UNITED STATES DISTRICT COURT WESTERN DISTRICT OF LOUISIANA MONROE DIVISION MICHAEL CHARLES JOHNSON, JR. CIVIL ACTION NO. 25-0163 SECTION P VS. JUDGE TERRY A. DOUGHTY LARRY D. JEFFERSON, ET AL. MAG. JUDGE KAYLA D. MCCLUSKY REPORT AND RECOMMENDATION Plaintiff Michael Charles Johnson, Jr., who proceeds pro se, filed this proceeding on approximately February 7, 2025. He names the following defendants: Judge Larry D. Jefferson, Clerk of Court Dana Benson, District Attorney Robert S. Tew, Assistant District Attorney Stephen Dillion, Clerk of Court Marta Strickland, Clerk of Court Gail Morris, Clerk of Court Jennifer Bell, Clerk of Court Robin Bowman, Deputy Sheriff Tahji Brown, Deputy Sheriff Sean Harris, Clerk of Court Kara Rogers, Deputy Sheriff Felicia Hambu, Assistant District Attorney Scott Monroe, Assistant District Attorney Holly Chambers, Assistant District Attorney Ricky Smith, Assistant District Attorney Nicholas Anderson, Assistant Attorney General Darwin Miller, Clerk of Court Kimberly Gilmore, Zoraida Salinas, Sheriff Jay Russell, Sergeant Michael Linton, and Sheriff Marc Mashaw.1 For reasons that follow, the Court should dismiss Plaintiff’s claims.
Background Titled, "COMPLAINT DEFAULT JUDGMENT IN ADMIRALTY," Plaintiff's pleading amounts to a request for a default judgment to be entered in state court against defendants on
1 This matter has been referred to the undersigned for review, report, and recommendation under 28 U.S.C. § 636, and the standing orders of the Court. grounds that they allegedly failed to respond to his state court petition, which Plaintiff states he properly served. [doc. # 1, pp. 4-8]. He writes, "All Defendants have had the Administrative Process completed and entered into the public record and a true bill has been presented for damages." Id. at 10. He proposes that this Court order the following: "default judgment is
hereby entered, and the injunctive relief sought in the claim is awarded to Petitioner." Id. at 8. Plaintiff's first filing here appears to be his proposed default judgment, intermingled with his allegations from his state court civil pleading. [doc. # 1, p. 8]. In the filing, Plaintiff seems to recount the background behind his state court civil suit, stating that it began when Officer Brazzel stopped his vehicle on December 18, 2021, allegedly for speeding. [doc. # 1, pp. 8-9]. After he refused to exit his vehicle as officers commanded, Officer Linton "busted the window on Plaintiff[']s conveyance with his bare hands and Plaintiff was forcibly removed and thrown to the ground by two patrolmen . . . ." Id.

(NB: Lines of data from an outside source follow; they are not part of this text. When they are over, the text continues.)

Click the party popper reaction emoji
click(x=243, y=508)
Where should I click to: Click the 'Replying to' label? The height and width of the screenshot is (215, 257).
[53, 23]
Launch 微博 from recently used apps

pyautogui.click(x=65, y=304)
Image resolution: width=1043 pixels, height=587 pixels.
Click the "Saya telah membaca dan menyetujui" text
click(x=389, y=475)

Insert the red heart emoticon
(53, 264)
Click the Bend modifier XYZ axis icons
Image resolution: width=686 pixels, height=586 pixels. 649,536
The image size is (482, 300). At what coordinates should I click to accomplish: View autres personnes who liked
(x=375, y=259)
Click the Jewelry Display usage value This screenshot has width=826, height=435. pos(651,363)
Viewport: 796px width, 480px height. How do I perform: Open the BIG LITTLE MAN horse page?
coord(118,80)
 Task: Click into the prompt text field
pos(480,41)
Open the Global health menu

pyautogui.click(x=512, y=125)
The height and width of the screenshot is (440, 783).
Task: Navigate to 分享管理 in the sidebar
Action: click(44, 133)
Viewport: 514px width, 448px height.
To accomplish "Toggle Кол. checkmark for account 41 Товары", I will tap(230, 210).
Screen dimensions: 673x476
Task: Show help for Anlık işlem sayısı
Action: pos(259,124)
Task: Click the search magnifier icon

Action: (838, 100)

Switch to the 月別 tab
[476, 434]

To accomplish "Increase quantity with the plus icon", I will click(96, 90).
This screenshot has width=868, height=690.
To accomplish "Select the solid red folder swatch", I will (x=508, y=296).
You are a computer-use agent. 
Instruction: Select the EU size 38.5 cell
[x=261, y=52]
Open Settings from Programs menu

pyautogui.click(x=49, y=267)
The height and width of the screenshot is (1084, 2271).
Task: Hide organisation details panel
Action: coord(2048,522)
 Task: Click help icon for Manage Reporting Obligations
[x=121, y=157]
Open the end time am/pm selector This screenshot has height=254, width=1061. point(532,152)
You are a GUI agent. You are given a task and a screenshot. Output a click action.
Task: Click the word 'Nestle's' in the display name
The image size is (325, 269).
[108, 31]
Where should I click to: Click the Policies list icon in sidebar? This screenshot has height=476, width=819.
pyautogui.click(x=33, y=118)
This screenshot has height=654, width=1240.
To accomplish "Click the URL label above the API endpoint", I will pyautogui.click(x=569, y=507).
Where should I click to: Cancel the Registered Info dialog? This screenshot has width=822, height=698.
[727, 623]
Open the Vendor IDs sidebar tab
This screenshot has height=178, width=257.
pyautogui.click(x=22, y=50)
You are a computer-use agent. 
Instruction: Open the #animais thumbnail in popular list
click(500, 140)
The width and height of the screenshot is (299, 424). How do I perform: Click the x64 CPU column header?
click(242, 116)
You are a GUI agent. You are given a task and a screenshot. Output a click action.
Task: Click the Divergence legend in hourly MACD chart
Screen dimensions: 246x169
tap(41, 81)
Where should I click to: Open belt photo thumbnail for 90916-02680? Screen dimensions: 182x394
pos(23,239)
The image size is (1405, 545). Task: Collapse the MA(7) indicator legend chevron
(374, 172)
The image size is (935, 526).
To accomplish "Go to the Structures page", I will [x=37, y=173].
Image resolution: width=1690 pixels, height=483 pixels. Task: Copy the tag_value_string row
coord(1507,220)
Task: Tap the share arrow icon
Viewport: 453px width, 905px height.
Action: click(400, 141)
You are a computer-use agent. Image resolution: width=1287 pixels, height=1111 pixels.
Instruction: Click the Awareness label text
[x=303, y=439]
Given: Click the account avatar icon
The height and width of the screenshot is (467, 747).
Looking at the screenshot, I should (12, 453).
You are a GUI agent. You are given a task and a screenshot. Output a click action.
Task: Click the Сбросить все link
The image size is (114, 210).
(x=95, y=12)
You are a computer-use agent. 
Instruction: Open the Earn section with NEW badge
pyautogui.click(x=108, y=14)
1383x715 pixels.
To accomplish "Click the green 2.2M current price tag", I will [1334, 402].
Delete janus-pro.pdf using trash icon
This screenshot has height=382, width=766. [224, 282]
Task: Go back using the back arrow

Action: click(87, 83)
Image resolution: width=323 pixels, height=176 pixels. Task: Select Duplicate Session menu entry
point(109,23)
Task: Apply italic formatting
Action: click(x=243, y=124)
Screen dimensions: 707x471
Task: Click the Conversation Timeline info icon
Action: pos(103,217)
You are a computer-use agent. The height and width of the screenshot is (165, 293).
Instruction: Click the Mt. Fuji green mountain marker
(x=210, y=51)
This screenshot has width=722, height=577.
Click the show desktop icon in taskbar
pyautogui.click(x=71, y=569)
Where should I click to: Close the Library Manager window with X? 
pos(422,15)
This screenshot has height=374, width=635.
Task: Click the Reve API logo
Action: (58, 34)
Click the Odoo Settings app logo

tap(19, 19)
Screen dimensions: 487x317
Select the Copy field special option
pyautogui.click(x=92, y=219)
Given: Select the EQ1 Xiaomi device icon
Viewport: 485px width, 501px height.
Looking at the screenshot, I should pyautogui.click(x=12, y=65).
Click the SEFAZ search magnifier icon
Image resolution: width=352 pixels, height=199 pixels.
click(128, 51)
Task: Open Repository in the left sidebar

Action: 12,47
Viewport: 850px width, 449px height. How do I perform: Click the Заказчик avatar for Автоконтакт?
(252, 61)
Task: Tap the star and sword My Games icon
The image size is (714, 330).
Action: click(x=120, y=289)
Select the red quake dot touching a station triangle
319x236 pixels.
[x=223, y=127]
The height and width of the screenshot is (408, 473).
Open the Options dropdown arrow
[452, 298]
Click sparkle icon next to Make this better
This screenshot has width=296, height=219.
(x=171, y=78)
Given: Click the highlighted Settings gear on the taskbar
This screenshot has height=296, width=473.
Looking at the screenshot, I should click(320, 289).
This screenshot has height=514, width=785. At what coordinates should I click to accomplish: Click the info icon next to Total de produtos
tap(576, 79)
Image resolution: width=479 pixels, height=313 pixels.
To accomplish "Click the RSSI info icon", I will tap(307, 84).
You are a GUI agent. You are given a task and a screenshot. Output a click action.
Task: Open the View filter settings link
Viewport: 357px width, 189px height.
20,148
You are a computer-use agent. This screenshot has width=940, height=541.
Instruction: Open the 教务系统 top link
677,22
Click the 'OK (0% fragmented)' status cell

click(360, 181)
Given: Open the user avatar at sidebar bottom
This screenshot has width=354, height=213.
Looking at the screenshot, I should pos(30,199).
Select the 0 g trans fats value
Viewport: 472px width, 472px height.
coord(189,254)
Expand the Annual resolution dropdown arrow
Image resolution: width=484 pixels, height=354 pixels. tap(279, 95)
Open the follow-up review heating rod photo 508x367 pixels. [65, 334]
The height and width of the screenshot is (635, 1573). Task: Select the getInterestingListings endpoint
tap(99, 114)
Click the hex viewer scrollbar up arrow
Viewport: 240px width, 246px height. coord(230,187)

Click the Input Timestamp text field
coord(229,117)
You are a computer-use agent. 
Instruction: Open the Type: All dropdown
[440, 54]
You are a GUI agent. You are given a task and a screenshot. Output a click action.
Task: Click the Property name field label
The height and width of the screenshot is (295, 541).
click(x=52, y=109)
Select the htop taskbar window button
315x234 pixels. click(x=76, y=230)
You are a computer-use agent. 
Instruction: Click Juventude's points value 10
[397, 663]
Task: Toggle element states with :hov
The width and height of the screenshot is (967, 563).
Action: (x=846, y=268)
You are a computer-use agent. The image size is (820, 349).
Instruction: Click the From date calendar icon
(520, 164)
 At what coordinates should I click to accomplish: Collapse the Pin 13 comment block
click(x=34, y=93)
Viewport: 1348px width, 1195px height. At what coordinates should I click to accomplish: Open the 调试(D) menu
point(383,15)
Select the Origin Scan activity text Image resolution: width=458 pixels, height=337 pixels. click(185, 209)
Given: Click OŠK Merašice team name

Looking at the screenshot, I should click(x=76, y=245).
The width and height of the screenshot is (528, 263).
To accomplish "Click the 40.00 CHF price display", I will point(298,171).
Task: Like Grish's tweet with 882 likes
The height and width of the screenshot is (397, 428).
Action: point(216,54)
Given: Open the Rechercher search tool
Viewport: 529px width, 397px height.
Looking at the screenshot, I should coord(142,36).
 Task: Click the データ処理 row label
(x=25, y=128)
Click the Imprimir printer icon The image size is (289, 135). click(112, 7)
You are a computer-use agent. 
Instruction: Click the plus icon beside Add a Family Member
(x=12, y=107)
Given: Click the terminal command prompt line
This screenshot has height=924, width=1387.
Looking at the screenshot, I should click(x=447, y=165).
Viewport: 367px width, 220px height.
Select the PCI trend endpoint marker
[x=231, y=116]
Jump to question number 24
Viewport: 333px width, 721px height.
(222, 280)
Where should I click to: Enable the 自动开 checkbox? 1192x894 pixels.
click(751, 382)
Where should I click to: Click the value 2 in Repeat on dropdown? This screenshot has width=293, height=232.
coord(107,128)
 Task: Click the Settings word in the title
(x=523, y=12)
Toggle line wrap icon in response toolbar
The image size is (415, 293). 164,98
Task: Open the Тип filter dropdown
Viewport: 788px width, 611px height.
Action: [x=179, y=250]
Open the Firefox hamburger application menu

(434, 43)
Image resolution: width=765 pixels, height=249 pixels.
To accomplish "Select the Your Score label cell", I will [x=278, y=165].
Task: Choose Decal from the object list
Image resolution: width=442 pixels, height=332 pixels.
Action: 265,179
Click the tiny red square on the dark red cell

Plaintiff was then "handcuffed and was placed in [a] patrol car while his conveyance was searched" without his consent. Id. at 9. An officer purportedly found drug paraphernalia in Plaintiff's vehicle. Id.
In March 2022, Plaintiff appeared in state court before Judge Larry D. Jefferson, who allegedly entered a plea on Plaintiff's behalf. [doc. # 1, p. 9]. Plaintiff states that over the course of 4-5 more court appearances, Officer Brazzel entered falsified evidence into evidence, Judge Jefferson "attempted to force" attorneys "onto Plaintiff[,]" which Plaintiff refused "claiming sui juris[,]" Judge Jefferson held Plaintiff in contempt four times, and he was not afforded an opportunity to be heard before he was jailed for contempt. Id. at 9-10. Appearing to recount the relief he seeks (or sought) in state court, Plaintiff writes that he sought monetary relief "payable in gold and silver" and the dismissal of four criminal cases against him. [doc. # 1, pp. 10-11, 13]. On approximately March 11, 2025, Plaintiff filed a "Request for Summons and Order to Show Cause[,]" which this Court denied. [doc. #s 4, 8]. The Court also construed the filing as an amended pleading. While Plaintiff reiterates much of his initial pleading in the ostensible amended complaint, the filing is more akin to a series of discovery requests (in addition to the
motion for summons and show cause order). For instance, he wants defendants to: "Provide with verifiable evidence when you and each of you herein named above concocted the false charges against the herein plaintiff." [doc. # 4, p. 6]. He also wants them to, "Provide with verifiable evidence that you and each of you did not conspire to cause me, the plaintiff herein monetary and mental damage and stress in which to ruin me and my family." Id. at 7. He includes many other, similar requests on later pages of the filing. Id. at 8-9, 12, 13, 14. On approximately March 21, 2025, Plaintiff filed a second "Request for Summons and Order to Show Cause[,]" which, in addition to a motion, the Court construed as a third amended pleading. Like the March 11, 2025 motion/pleading, the filing is essentially a series of discovery requests.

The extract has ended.